L’article 1105 du code civil, issue de la même ordonnance, a précisé que les contrats, qu’ils aient ou non une dénomination propre, sont soumis à des règles générales, insérées dans le code civil sous le sous-titre « le contrat  » (titre III, livre III). Les règles particulières à certains contrats sont établies dans les dispositions propres à chacun d’eux. Les règles générales s’appliquent sous réserve de ces règles particulières.

La chambre sociale de la Cour de cassation, depuis des arrêts du 25 juin 2003, a consacré la possibilité pour un salarié de prendre acte de la rupture de son contrat de travail en raison de faits qu’il reproche à son employeur, cette rupture produisant les effets soit d’un licenciement sans cause réelle et sérieuse si les faits invoqués la justifiaient, soit, dans le cas contraire, d’une démission (Soc., 25 juin 2003, pourvois n° 01-42.335, 01-42.679, 01-43.578, Bulletin civil 2003, V, n° 209). Elle a étendu ce régime à l’hypothèse de la démission motivée par les faits reprochés par le salarié à son employeur (Soc., 15 mars 2006, pourvoi n° 03-45.031, Bull. 2006, V, n° 109 ; Soc., 13 décembre 2006, pourvoi n° 04-40.527, Bull. 2006, V, n° 375 ), et à celle de la remise en cause par le salarié de sa démission en raison de faits ou manquements imputables à son employeur, lorsqu’il résulte de circonstances antérieures ou contemporaines de la démission qu’à la date à laquelle elle a été donnée, celle-ci était équivoque (Soc. 9 mai 2007, n°05-40.518, 05-41.324, 05-40.315, 05-42.301, P-B-R-I ; Soc.19 décembre 2007, n°06-42.550, Bull.n°218).
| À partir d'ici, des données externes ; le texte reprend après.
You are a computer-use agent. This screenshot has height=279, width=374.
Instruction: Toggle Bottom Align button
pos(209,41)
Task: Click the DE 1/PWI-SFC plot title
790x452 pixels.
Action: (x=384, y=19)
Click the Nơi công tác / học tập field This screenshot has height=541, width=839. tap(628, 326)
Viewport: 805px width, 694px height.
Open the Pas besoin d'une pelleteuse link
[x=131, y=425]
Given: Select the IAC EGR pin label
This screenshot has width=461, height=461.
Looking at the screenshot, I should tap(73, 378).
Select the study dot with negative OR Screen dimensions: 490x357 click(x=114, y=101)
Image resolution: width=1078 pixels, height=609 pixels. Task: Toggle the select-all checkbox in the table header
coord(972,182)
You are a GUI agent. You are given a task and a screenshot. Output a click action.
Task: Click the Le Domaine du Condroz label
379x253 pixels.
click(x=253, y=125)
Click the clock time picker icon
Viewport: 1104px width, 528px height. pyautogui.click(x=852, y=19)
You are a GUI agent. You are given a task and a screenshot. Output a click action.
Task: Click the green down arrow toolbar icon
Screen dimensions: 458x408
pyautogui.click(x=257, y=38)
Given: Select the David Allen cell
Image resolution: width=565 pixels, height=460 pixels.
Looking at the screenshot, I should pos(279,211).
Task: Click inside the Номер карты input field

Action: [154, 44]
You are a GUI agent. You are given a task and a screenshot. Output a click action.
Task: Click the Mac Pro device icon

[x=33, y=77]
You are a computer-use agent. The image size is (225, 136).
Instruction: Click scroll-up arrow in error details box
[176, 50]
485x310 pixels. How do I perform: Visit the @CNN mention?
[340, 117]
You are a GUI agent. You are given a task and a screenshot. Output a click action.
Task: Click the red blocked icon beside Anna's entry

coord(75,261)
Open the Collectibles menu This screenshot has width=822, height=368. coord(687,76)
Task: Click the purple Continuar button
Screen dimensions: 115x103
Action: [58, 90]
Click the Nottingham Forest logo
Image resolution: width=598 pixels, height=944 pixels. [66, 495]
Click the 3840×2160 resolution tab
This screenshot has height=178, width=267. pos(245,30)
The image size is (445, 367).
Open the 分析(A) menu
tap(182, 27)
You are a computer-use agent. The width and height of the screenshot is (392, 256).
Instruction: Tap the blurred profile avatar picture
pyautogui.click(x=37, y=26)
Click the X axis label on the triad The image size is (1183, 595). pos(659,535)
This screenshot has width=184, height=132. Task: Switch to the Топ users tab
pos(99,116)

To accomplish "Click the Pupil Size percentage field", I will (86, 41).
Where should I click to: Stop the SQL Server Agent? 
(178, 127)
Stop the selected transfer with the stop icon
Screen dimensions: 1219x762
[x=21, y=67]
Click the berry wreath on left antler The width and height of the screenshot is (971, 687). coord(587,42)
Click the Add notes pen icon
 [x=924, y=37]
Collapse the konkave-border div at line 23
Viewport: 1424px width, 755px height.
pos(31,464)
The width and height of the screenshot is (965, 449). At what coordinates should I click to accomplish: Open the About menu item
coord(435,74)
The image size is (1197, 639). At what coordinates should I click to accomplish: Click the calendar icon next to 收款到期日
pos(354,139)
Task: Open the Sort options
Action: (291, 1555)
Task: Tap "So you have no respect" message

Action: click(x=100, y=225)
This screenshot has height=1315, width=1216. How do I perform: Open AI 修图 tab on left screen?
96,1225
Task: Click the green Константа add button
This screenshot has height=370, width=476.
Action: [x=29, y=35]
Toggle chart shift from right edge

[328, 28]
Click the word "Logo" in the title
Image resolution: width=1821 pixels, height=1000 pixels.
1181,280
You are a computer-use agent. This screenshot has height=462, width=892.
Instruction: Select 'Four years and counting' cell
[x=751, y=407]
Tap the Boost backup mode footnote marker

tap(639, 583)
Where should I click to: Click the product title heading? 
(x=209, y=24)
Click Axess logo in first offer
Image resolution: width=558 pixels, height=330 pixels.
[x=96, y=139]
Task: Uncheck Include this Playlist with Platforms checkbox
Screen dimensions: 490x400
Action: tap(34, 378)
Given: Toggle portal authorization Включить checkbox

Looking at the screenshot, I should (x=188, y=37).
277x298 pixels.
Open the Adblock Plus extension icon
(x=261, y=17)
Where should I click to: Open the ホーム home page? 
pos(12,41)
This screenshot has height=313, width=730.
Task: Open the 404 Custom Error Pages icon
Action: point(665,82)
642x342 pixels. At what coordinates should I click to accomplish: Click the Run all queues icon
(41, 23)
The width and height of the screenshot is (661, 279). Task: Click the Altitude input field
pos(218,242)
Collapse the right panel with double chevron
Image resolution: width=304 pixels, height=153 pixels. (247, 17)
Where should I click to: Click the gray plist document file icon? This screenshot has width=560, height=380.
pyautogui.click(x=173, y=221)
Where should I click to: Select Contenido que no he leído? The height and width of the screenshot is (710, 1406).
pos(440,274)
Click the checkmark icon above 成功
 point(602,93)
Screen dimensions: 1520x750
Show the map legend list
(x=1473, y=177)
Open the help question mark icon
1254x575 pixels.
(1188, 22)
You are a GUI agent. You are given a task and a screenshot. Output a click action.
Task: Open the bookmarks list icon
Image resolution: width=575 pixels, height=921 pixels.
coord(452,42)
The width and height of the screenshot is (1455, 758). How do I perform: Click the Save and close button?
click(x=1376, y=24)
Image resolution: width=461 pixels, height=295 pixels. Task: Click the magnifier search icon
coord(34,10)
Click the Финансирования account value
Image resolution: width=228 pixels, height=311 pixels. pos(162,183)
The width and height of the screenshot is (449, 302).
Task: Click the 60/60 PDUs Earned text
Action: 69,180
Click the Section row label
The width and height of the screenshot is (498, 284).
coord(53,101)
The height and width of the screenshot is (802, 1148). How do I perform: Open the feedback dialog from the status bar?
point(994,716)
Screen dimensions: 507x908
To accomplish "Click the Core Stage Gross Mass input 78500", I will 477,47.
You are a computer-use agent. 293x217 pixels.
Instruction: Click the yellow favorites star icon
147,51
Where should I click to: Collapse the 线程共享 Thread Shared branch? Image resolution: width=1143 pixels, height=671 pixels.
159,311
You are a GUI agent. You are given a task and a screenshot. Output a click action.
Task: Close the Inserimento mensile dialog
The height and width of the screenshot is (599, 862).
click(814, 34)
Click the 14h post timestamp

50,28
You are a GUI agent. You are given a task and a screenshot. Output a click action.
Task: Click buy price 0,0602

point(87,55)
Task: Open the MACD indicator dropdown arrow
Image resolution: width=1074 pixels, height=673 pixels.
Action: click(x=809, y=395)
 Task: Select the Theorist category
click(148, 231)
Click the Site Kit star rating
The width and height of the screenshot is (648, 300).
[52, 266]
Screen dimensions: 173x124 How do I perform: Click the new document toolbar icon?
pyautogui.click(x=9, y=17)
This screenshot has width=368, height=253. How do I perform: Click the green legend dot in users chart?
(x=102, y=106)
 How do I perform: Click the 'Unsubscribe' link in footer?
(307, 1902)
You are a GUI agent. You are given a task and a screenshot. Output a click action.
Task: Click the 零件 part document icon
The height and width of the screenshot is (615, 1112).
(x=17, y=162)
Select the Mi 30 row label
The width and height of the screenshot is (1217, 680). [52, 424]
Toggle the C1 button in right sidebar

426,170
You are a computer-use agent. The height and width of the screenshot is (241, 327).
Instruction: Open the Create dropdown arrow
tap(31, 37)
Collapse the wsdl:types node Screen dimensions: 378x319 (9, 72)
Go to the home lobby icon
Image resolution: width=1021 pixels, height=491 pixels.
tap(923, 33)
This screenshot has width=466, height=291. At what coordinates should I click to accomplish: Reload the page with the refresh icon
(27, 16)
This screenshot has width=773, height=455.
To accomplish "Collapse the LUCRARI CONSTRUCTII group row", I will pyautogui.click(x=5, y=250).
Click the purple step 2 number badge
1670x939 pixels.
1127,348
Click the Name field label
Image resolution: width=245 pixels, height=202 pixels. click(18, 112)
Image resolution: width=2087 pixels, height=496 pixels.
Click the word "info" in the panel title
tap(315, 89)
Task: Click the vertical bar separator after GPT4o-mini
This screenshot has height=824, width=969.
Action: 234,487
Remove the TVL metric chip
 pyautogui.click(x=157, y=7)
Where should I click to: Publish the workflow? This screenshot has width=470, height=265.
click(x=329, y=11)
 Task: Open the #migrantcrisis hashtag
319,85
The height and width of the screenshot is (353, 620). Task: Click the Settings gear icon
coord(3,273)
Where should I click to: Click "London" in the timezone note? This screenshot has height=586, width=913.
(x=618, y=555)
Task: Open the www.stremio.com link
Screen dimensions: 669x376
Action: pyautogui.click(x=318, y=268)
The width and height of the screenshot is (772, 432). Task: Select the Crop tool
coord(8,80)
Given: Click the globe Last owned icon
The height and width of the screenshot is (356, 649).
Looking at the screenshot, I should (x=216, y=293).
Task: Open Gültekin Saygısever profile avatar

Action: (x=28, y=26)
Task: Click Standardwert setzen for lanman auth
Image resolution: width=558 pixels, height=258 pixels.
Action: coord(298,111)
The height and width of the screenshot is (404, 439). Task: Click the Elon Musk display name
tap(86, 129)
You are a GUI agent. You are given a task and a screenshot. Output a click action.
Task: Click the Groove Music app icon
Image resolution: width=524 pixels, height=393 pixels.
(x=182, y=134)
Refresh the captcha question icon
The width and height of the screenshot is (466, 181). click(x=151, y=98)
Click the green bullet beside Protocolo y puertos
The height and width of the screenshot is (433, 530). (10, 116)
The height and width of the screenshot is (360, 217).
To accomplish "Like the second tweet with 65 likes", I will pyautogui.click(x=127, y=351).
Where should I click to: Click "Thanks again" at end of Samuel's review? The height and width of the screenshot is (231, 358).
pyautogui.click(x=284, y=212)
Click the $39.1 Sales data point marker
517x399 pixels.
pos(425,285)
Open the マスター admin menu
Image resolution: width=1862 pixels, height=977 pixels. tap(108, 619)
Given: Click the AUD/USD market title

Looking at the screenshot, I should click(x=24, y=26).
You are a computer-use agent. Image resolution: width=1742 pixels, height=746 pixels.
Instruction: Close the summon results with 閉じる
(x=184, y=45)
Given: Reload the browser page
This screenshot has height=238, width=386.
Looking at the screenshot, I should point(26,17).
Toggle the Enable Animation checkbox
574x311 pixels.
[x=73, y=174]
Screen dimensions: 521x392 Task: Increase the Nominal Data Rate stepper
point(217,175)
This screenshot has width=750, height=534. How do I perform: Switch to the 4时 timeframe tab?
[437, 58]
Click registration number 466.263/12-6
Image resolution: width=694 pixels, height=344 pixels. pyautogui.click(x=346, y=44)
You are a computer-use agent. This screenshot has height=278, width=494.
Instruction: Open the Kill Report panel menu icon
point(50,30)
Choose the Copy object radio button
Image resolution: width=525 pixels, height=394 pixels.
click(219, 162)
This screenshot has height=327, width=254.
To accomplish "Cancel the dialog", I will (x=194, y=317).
S’agissant du contrat à durée déterminée, l’article L.1243-1 du code du travail prévoit la possibilité de rompre le contrat de travail avant l’échéance du terme notamment en cas de faute grave ; les conséquences de cette rupture sont régies par les dispositions des articles L.12343-3, L.1243-4 et L.1243-10 du code du travail.

Dans l’affaire soumise au conseil de prud’hommes de Nantes, le salarié, qui avait signé un contrat à durée déterminée avec l’employeur, avait pris acte de la rupture de son contrat de travail, et demandait à la juridiction prud’homale de faire produire à cette prise d’acte les effets d’un licenciement. L’employeur entendait lui voir produire les effets d’une démission.

La question soumise à la Cour de cassation a été formulée en termes généraux, c’est à dire sans faire référence à l’existence en l’espèce d’un contrat à durée déterminée, centrant la question sur la prise d’acte par le salarié de la rupture de son contrat de travail.

La chambre sociale, après avoir rappelé les dispositions des articles 1224, 1225 et 1226 du code civil relatives à la résolution du contrat, constate que les modes de rupture du contrat de travail, à l’initiative de l’employeur ou du salarié, sont régis par des règles particulières, et emportent des conséquences spécifiques, de sorte que les dispositions de l’article 1226 du code civil ne leur sont pas applicables.

En conséquence, elle répond par la négative à la demande d’avis présentée par la juridiction prud’homale : l’article 1226 du code civil, dans sa rédaction issue de l’ordonnance n°2016-131 du 10 février 2016, n’est pas applicable au salarié qui prend acte de la rupture de son contrat de travail.